Dirinya menyampaikan, selain itu juga terdakwa kembali mendapat keistimewaan pada persidangan per tanggal 6 Desember 2022.Sidang terdakwa dilakukan secara On Line.Tentunya tidak ada pembenar adanya alasan dalam kondisi Pandemi ini.Apa lagi sidang anak dilakukan secara tertutup untuk umum, tentu tidak ada orang melihat.Akan tetapi, yang menjadi pertanyaan dirinya, kenapa sidang dilakukan secara On Line.
Menurut Dirinya, lebih parah lagi korban dan keluarga korban dihadirkan di ruang sidang.Sedangkan anak terdakwa tidak.Selain itu juga, saksi-saksi lainnya dalam persidangan dilakukan semua melalui On Line juga.
“Apakah itu adil buat Indonesia.Tentu saya (Siti Sapurah) mengatakan tidak adil”, cetusnya.
Selanjutnya Dirinya sebagai kuasa hukum korban telah diberi kuasa hukum oleh keluarga korban.Akan tetapi, anehnya malah pengacara terdakwa keberatan atas hadirnya pengacara korban.Alasanya karena, posisinya telah digantikan oleh Jaksa, jika Jaksa dianggap sebagai penggantinya korban, kenapa menuntutnya dibawah minimal.
“Saya hadir dalam persidangan karena berkeinginan mengetahui apakah jalannya persidangan telah berjalan dengan jujur serta tidak ada permainan”, katanya.
Menurut Ipung, tuntutan dua tahun penjara tiga bulan, bukannya minimalnya jika merujuk pada Pasal 81 Ayat 2 UU Nombor 17 tahun 2016.Selain itu jika melihat pasal 81 Ayat 2 minimal 5 tahun dan maksimal 15 tahun.
Akan tetapi, mengapa dituntutnya 2 Tahun 3 Bulan.Dirinya telah mengaku protes ke jaksa, alasanya kenapa tidak ada minimalnya Seharusnya tuntutanya 2,6 tahun.
“Kenapa dalam hal ini harus Jaksa yang menuntut minimalnya.Tentu bukan Jaksa yang menentukan separuhnya akan tetapi, Hakim yang menentukannya nanti”, katanya.
Dirinya berencana akan mengambil langkah selanjutnya yaitu, akan melaporkan Jaksa tersebut ke kejaksaan Agung dan Komisi Kejaksaan Agung di Jakarta.

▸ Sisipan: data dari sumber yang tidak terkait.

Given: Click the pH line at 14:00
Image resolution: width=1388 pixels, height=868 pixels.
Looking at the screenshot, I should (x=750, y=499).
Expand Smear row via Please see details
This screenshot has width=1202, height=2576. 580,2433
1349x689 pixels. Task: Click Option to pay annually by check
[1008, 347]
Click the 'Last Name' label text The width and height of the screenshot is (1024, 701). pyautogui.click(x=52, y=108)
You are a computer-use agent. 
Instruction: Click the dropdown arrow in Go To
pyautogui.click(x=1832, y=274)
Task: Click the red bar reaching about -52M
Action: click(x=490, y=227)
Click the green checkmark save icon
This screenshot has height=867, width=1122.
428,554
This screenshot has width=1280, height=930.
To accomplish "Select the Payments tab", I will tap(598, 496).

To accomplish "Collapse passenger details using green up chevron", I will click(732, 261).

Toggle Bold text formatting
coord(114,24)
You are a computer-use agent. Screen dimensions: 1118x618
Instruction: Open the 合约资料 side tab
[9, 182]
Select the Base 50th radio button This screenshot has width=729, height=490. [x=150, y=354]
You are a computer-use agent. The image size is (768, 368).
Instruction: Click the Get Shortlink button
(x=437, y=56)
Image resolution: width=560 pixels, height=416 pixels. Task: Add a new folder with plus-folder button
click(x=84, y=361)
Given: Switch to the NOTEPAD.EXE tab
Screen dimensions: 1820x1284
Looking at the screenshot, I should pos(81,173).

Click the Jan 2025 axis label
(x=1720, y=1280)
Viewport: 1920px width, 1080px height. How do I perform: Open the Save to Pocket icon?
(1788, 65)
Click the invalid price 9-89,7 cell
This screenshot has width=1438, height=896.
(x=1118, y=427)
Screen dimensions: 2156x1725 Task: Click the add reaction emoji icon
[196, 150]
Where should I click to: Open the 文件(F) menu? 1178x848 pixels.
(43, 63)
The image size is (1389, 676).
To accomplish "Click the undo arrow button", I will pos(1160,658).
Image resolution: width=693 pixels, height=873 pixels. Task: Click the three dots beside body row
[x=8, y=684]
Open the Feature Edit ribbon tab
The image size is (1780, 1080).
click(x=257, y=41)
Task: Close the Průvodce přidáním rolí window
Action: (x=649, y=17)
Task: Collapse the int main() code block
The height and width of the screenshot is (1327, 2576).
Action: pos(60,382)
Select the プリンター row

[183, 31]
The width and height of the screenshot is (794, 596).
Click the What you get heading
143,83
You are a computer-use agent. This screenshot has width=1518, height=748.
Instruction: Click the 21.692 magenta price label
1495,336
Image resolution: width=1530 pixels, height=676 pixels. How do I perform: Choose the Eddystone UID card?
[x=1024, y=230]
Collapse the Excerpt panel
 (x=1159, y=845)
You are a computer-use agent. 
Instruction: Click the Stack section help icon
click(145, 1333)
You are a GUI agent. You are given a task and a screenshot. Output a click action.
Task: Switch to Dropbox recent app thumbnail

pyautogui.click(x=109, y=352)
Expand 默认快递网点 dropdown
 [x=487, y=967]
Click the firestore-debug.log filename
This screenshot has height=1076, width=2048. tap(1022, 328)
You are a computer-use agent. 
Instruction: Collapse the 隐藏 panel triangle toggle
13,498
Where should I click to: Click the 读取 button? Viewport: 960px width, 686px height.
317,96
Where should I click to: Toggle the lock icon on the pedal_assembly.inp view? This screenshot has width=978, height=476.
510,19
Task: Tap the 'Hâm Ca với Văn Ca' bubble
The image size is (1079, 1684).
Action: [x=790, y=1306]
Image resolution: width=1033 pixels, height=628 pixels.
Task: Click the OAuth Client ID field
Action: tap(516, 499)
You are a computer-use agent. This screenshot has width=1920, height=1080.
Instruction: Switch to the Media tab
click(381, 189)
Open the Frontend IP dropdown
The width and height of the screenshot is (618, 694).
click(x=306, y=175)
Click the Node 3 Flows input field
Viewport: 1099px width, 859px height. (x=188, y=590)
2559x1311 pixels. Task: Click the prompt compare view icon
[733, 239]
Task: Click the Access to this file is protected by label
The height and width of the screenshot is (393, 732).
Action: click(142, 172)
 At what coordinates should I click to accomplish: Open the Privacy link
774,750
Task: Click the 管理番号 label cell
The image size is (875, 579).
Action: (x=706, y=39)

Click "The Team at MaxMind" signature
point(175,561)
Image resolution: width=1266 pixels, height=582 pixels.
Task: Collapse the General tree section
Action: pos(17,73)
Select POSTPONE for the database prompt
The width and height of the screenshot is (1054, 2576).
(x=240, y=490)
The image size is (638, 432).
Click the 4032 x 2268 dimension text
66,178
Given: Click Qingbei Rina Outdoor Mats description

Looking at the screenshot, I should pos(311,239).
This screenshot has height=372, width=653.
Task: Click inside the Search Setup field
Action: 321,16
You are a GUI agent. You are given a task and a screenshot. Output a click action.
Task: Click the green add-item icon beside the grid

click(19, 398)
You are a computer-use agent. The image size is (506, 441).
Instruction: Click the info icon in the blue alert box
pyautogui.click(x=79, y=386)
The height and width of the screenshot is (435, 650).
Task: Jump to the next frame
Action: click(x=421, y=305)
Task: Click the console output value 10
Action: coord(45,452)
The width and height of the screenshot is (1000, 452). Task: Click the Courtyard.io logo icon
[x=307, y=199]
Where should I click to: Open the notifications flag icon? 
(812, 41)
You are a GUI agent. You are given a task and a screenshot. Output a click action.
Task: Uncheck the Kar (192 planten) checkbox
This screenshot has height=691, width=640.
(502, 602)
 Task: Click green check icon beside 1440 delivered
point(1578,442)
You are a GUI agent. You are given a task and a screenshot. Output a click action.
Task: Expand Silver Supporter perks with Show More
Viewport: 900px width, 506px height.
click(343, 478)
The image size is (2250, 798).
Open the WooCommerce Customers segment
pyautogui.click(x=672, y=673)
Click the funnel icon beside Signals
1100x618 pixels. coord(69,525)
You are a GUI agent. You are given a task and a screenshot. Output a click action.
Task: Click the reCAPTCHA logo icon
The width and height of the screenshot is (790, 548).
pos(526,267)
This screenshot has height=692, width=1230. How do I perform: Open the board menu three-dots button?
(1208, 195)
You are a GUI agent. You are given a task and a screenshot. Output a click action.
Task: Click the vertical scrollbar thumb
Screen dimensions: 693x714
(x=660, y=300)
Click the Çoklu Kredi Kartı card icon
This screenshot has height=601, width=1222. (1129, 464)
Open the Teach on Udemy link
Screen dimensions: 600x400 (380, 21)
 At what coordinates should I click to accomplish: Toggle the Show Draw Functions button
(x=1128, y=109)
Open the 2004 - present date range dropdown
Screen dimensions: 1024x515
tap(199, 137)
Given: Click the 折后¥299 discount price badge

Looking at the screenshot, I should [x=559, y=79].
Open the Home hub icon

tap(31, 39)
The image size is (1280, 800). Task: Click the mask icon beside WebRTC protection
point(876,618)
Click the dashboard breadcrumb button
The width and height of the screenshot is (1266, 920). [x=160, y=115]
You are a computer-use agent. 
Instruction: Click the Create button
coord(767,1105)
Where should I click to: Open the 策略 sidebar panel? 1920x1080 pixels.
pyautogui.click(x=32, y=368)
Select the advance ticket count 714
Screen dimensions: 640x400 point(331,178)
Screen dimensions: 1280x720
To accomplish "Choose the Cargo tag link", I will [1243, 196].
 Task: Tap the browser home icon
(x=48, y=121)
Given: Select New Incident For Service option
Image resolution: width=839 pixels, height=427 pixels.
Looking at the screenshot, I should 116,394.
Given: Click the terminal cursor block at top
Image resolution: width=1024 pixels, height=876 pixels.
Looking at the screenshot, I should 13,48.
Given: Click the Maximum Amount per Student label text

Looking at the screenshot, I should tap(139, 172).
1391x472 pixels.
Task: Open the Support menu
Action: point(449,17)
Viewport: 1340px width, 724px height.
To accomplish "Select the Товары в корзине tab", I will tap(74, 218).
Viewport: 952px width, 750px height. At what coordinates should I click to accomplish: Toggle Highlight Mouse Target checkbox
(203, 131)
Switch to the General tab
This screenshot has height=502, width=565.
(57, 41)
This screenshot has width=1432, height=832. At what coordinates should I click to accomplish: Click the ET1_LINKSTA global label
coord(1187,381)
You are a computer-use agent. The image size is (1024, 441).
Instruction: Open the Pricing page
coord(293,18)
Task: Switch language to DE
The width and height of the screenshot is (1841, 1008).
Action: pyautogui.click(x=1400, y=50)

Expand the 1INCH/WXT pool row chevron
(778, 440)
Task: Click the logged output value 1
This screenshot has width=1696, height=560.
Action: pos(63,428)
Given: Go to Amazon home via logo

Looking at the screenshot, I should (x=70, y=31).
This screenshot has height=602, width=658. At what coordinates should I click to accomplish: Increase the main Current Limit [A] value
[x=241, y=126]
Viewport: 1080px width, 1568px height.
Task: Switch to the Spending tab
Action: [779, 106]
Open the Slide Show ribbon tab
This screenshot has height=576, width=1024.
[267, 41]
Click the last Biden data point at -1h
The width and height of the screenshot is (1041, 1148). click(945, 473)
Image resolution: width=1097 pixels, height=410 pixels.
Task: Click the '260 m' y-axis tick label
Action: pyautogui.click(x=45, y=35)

“Karena saya merasa keberatan, Saya disini hadir sebagai wakil dari negara Indonesia melindungi anak-anak Indonesia bukan warga negara asing.UU sistem peradilan Pidana Nombor 11 tahun 2012 dilahirkan untuk anak Indonesia.Dilahirkan untuk melindungi anak sebagai korban bukan anak pelaku warga negara asing yaitu, Jepang”, paparnya.
Dirinya berharap, meskipun dalam hal ini Jaksa menuntutnya sangat rendah, akan tetapi sangat diharapkan hakim yang mulia adil.Sembari menambahkan, karena, dalam kaitan dengan kasus tersebut anak pelaku bukan baru pertama kalinya melakukan perbuatannya tersebut.Anak pelaku telah melakukannya yang kedua kalinya.